Pull out every line of the data below that contains the word "badge".

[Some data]

******************************

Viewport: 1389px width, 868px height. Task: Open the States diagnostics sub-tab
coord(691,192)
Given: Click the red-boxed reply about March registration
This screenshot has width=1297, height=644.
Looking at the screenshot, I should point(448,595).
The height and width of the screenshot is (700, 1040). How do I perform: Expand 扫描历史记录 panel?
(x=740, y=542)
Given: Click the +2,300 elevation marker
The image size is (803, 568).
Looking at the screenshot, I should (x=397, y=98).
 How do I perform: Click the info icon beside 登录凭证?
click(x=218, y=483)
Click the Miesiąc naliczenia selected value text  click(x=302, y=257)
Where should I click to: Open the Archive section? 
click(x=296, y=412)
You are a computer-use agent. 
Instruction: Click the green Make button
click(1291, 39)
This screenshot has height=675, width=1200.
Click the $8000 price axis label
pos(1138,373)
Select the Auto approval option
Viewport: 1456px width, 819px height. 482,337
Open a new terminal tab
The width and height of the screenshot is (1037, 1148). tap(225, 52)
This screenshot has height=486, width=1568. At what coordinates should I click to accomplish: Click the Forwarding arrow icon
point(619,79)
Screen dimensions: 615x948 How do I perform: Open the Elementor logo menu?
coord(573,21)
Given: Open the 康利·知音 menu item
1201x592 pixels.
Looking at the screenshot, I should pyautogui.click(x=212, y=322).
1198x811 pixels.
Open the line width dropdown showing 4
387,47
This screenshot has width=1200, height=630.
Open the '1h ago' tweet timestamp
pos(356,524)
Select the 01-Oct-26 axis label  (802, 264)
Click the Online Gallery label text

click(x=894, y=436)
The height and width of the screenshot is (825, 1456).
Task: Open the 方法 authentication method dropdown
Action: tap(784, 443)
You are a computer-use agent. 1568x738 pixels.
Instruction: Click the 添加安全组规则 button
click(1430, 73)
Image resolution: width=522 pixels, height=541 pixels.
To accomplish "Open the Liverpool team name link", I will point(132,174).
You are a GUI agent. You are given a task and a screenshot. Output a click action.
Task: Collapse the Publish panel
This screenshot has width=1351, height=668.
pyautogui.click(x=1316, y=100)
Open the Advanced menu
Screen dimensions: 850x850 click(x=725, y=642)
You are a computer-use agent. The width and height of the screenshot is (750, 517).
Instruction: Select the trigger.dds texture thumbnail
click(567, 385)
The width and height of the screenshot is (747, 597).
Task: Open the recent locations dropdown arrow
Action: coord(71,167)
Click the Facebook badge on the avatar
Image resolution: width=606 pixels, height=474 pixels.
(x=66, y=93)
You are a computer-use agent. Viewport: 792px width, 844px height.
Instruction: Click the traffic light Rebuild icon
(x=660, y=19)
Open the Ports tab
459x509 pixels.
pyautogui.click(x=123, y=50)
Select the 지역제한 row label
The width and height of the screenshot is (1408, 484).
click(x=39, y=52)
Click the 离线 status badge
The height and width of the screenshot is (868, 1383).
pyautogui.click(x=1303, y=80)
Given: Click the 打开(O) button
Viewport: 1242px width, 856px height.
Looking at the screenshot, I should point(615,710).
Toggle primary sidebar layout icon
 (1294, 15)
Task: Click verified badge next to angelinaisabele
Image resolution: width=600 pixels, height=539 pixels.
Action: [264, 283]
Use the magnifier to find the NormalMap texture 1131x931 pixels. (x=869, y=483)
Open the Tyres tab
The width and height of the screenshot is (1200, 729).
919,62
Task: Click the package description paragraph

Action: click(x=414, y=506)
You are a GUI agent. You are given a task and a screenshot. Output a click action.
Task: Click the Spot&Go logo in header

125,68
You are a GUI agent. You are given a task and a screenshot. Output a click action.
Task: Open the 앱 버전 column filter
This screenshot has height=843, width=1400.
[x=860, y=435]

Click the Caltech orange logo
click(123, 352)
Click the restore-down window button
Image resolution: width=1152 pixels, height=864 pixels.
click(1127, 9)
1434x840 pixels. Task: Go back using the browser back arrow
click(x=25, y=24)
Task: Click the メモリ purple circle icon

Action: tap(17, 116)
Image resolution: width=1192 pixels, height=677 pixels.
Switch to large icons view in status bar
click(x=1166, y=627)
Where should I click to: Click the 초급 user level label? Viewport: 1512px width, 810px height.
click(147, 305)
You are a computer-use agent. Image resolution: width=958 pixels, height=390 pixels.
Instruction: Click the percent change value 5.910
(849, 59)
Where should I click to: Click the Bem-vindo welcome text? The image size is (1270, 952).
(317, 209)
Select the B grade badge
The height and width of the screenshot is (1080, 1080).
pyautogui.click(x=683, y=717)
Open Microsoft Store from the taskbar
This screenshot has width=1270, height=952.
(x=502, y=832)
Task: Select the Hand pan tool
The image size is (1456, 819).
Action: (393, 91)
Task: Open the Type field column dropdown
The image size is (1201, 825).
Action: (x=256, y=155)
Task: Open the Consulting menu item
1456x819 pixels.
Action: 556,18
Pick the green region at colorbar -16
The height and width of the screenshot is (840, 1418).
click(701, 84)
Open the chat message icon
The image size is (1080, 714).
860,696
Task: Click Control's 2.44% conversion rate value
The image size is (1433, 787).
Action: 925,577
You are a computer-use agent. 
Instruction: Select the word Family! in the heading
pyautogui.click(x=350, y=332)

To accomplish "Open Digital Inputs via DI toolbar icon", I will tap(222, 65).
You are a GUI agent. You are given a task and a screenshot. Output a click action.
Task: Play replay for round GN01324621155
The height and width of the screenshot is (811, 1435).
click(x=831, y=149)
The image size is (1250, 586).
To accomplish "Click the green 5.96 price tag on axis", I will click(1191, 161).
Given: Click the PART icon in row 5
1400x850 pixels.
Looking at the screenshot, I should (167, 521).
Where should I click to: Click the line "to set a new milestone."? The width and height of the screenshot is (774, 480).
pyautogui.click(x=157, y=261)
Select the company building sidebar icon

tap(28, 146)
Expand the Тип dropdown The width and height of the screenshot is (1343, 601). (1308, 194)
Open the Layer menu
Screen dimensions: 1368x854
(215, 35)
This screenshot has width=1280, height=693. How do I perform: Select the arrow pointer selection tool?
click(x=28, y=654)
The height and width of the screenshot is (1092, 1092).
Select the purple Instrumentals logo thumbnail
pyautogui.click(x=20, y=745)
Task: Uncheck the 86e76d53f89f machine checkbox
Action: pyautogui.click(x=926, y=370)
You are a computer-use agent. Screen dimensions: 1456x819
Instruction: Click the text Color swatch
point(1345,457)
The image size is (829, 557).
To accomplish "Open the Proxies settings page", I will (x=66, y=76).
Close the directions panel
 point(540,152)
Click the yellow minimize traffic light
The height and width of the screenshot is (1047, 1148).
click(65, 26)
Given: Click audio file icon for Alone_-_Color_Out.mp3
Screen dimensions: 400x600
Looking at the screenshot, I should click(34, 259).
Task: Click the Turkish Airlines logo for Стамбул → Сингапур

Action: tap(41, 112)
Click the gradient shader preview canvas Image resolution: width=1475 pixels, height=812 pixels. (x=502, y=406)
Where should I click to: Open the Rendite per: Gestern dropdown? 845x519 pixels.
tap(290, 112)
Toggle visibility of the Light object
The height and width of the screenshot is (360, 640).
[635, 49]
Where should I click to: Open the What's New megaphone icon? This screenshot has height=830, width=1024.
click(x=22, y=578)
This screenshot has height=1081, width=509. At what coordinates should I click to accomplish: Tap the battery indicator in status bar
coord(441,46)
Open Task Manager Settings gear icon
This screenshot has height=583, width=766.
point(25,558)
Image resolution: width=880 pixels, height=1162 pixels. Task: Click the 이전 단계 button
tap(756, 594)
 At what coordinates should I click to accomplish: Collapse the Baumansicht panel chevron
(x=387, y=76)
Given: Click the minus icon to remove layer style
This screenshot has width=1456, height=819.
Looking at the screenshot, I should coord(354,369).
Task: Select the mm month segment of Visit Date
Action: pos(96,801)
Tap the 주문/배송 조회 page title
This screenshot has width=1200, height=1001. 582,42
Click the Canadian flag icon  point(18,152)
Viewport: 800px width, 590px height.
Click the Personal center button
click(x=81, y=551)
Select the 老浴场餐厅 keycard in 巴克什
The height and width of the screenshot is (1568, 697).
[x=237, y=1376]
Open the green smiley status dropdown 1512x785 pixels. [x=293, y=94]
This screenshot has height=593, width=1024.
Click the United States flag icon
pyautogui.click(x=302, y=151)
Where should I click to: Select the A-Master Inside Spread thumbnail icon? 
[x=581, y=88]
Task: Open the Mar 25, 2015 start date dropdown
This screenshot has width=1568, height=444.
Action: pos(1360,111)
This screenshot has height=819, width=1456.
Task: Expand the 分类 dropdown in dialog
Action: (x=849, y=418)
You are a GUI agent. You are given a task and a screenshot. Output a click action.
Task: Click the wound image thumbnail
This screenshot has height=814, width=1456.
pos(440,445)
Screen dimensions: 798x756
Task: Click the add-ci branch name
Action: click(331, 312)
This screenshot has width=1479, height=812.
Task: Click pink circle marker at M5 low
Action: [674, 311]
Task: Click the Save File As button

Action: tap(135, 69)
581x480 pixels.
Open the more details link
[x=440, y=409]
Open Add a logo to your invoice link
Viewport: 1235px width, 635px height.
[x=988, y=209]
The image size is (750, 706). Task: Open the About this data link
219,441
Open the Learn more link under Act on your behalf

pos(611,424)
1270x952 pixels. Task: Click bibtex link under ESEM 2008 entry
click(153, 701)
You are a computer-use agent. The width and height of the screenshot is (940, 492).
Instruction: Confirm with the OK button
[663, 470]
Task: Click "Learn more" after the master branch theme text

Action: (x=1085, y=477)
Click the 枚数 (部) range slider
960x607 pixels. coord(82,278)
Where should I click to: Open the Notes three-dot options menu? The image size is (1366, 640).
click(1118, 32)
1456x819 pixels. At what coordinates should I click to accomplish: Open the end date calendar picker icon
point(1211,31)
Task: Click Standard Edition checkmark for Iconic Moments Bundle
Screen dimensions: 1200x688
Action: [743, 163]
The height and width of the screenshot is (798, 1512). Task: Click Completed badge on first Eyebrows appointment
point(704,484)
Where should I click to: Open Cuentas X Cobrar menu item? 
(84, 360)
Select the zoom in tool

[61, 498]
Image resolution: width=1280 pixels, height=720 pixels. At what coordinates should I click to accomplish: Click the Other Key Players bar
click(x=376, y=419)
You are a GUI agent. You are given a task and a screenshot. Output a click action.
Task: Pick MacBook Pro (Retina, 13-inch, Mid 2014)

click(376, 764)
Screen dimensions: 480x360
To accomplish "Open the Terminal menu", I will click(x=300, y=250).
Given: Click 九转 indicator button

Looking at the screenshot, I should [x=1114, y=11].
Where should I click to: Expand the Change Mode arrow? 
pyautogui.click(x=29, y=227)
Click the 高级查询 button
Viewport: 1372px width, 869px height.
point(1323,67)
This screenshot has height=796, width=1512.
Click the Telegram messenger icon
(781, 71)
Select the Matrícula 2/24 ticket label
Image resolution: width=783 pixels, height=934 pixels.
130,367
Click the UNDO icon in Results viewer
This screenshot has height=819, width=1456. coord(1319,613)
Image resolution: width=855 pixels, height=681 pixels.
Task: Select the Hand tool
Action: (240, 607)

******************************

◆ **REPLY TO THE EXERCISE**
Click the Facebook badge on the avatar
Click the 离线 status badge
Task: Click verified badge next to angelinaisabele
Select the B grade badge
The height and width of the screenshot is (798, 1512). Task: Click Completed badge on first Eyebrows appointment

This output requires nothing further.